Extracted records
_ _ _ _ _ _ _

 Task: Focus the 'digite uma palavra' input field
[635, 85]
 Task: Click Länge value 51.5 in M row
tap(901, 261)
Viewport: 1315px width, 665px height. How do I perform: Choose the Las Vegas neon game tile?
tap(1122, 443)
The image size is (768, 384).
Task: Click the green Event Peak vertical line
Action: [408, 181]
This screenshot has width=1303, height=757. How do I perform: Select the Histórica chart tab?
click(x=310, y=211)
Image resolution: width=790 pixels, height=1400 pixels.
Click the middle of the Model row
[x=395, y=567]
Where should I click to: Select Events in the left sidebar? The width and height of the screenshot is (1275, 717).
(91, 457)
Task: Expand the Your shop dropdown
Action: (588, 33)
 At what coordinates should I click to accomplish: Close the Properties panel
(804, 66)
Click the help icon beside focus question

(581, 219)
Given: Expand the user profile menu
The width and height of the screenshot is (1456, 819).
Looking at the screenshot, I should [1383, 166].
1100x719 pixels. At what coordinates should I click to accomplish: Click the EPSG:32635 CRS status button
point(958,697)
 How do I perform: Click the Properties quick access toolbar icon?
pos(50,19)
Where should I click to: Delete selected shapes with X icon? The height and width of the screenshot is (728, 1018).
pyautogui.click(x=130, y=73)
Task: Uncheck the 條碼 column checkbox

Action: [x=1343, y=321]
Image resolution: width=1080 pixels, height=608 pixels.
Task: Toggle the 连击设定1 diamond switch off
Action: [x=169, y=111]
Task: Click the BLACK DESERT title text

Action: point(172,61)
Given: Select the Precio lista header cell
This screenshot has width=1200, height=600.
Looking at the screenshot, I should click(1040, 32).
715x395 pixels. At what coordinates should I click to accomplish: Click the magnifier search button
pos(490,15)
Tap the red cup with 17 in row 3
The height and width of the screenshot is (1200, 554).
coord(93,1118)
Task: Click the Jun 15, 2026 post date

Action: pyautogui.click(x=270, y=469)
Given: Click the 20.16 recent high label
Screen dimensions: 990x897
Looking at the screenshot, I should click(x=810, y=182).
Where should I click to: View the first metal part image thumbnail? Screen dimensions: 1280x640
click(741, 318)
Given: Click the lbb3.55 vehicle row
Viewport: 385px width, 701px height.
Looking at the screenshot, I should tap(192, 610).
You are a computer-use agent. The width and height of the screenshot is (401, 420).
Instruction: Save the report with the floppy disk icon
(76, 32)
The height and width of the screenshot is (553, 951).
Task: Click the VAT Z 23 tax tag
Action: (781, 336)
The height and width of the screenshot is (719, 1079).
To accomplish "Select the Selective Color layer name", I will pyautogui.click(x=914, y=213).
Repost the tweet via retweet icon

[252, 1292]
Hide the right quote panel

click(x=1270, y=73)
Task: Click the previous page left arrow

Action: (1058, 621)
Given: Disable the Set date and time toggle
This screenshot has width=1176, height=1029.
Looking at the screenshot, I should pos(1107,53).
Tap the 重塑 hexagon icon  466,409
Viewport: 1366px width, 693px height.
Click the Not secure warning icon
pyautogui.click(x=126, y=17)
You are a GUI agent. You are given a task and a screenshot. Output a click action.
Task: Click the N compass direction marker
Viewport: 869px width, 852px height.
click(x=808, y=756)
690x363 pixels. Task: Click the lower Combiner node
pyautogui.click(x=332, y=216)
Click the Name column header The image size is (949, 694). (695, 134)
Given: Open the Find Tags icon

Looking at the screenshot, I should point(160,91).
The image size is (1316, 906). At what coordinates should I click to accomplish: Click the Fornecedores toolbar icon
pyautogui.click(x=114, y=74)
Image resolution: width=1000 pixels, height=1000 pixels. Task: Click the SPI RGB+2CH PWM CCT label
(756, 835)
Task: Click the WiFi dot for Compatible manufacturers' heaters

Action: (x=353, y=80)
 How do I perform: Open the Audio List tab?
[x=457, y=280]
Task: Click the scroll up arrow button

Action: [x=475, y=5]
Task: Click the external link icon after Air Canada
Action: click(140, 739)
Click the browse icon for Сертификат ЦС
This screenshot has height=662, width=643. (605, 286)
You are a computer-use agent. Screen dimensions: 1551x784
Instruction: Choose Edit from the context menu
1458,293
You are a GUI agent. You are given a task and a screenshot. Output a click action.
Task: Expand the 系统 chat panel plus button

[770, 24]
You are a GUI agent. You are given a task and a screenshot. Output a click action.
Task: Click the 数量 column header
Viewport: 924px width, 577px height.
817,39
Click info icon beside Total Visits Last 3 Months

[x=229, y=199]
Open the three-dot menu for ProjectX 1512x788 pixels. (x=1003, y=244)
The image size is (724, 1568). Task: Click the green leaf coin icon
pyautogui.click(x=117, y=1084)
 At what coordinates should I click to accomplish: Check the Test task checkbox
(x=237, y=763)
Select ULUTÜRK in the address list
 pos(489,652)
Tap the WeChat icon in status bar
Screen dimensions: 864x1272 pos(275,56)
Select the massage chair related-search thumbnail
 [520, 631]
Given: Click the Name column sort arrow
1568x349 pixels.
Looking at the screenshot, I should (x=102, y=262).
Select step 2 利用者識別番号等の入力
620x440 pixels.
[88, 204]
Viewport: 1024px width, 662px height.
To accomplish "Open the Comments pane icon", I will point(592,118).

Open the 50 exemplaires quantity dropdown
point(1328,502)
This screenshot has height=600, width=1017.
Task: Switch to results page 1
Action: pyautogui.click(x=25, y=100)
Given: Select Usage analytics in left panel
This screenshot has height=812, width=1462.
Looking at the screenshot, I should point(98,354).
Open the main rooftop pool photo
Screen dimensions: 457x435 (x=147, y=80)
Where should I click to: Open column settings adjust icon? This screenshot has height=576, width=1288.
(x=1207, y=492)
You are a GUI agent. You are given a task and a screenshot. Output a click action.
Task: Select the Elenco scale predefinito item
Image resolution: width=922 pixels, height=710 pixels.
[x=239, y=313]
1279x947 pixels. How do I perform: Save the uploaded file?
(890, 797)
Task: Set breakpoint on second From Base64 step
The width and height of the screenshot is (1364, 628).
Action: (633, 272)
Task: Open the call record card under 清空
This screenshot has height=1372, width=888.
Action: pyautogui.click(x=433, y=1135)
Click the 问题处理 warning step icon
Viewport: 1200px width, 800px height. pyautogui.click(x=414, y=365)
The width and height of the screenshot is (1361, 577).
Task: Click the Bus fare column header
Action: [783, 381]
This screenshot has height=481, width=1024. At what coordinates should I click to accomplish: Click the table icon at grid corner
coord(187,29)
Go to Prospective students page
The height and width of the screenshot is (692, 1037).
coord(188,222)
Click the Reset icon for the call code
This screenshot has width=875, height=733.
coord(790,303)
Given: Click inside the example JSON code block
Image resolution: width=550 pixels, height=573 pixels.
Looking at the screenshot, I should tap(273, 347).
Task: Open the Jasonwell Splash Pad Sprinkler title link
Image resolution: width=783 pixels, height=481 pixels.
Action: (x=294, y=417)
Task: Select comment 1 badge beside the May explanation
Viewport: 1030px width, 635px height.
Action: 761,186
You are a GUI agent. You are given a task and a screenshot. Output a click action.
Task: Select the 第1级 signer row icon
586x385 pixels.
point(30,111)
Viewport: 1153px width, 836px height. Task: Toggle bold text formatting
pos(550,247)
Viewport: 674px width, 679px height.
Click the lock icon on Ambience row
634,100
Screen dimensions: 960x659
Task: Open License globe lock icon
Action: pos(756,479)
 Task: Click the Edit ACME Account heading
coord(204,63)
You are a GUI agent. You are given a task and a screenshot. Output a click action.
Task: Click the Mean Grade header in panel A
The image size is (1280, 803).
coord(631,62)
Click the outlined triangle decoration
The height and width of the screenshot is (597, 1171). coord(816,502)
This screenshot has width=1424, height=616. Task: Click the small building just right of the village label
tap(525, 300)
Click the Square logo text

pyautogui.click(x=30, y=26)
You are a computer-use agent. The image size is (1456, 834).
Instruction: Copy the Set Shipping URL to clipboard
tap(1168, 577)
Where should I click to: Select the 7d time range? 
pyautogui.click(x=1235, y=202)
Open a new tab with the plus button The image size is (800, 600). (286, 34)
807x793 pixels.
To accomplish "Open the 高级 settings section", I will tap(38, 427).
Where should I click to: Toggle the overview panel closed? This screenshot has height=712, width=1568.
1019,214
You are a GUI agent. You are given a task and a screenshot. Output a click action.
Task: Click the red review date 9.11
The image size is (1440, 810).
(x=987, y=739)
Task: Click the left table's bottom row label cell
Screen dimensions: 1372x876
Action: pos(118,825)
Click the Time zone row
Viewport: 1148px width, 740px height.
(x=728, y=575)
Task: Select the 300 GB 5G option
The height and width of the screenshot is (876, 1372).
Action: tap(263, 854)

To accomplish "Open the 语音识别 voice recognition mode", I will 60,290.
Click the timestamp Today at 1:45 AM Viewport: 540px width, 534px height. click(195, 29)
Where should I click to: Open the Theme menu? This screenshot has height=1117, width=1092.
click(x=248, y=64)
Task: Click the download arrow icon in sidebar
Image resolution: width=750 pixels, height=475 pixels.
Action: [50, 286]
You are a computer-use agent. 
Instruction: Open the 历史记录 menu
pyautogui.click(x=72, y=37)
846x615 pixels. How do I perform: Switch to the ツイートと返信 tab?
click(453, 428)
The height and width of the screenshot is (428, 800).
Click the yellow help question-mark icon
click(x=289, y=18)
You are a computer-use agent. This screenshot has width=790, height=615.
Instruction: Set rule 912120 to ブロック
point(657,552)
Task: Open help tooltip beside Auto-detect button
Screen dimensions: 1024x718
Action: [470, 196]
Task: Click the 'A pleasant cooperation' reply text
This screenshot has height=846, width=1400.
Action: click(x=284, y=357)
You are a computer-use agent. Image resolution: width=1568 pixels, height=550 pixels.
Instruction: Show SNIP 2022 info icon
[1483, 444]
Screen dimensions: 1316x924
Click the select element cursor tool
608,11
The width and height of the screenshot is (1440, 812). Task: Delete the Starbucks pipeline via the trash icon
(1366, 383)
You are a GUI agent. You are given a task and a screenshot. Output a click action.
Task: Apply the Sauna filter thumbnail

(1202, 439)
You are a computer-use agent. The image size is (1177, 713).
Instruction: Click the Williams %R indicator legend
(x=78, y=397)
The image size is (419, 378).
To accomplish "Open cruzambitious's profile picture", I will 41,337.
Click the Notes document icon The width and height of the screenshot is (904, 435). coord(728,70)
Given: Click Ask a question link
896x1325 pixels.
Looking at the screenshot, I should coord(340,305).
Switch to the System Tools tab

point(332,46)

_ _ _ _ _ _ _

Every line from the first entry to the line containing "Given: Click the lbb3.55 vehicle row" should be transcribed exactly, and nothing beyond it.

 Task: Focus the 'digite uma palavra' input field
[635, 85]
 Task: Click Länge value 51.5 in M row
tap(901, 261)
Viewport: 1315px width, 665px height. How do I perform: Choose the Las Vegas neon game tile?
tap(1122, 443)
The image size is (768, 384).
Task: Click the green Event Peak vertical line
Action: [408, 181]
This screenshot has width=1303, height=757. How do I perform: Select the Histórica chart tab?
click(x=310, y=211)
Image resolution: width=790 pixels, height=1400 pixels.
Click the middle of the Model row
[x=395, y=567]
Where should I click to: Select Events in the left sidebar? The width and height of the screenshot is (1275, 717).
(91, 457)
Task: Expand the Your shop dropdown
Action: (588, 33)
 At what coordinates should I click to accomplish: Close the Properties panel
(804, 66)
Click the help icon beside focus question

(581, 219)
Given: Expand the user profile menu
The width and height of the screenshot is (1456, 819).
Looking at the screenshot, I should [1383, 166].
1100x719 pixels. At what coordinates should I click to accomplish: Click the EPSG:32635 CRS status button
point(958,697)
 How do I perform: Click the Properties quick access toolbar icon?
pos(50,19)
Where should I click to: Delete selected shapes with X icon? The height and width of the screenshot is (728, 1018).
pyautogui.click(x=130, y=73)
Task: Uncheck the 條碼 column checkbox

Action: [x=1343, y=321]
Image resolution: width=1080 pixels, height=608 pixels.
Task: Toggle the 连击设定1 diamond switch off
Action: [x=169, y=111]
Task: Click the BLACK DESERT title text

Action: point(172,61)
Given: Select the Precio lista header cell
This screenshot has width=1200, height=600.
Looking at the screenshot, I should click(1040, 32).
715x395 pixels. At what coordinates should I click to accomplish: Click the magnifier search button
pos(490,15)
Tap the red cup with 17 in row 3
The height and width of the screenshot is (1200, 554).
coord(93,1118)
Task: Click the Jun 15, 2026 post date

Action: pyautogui.click(x=270, y=469)
Given: Click the 20.16 recent high label
Screen dimensions: 990x897
Looking at the screenshot, I should click(x=810, y=182).
Where should I click to: View the first metal part image thumbnail? Screen dimensions: 1280x640
click(741, 318)
Given: Click the lbb3.55 vehicle row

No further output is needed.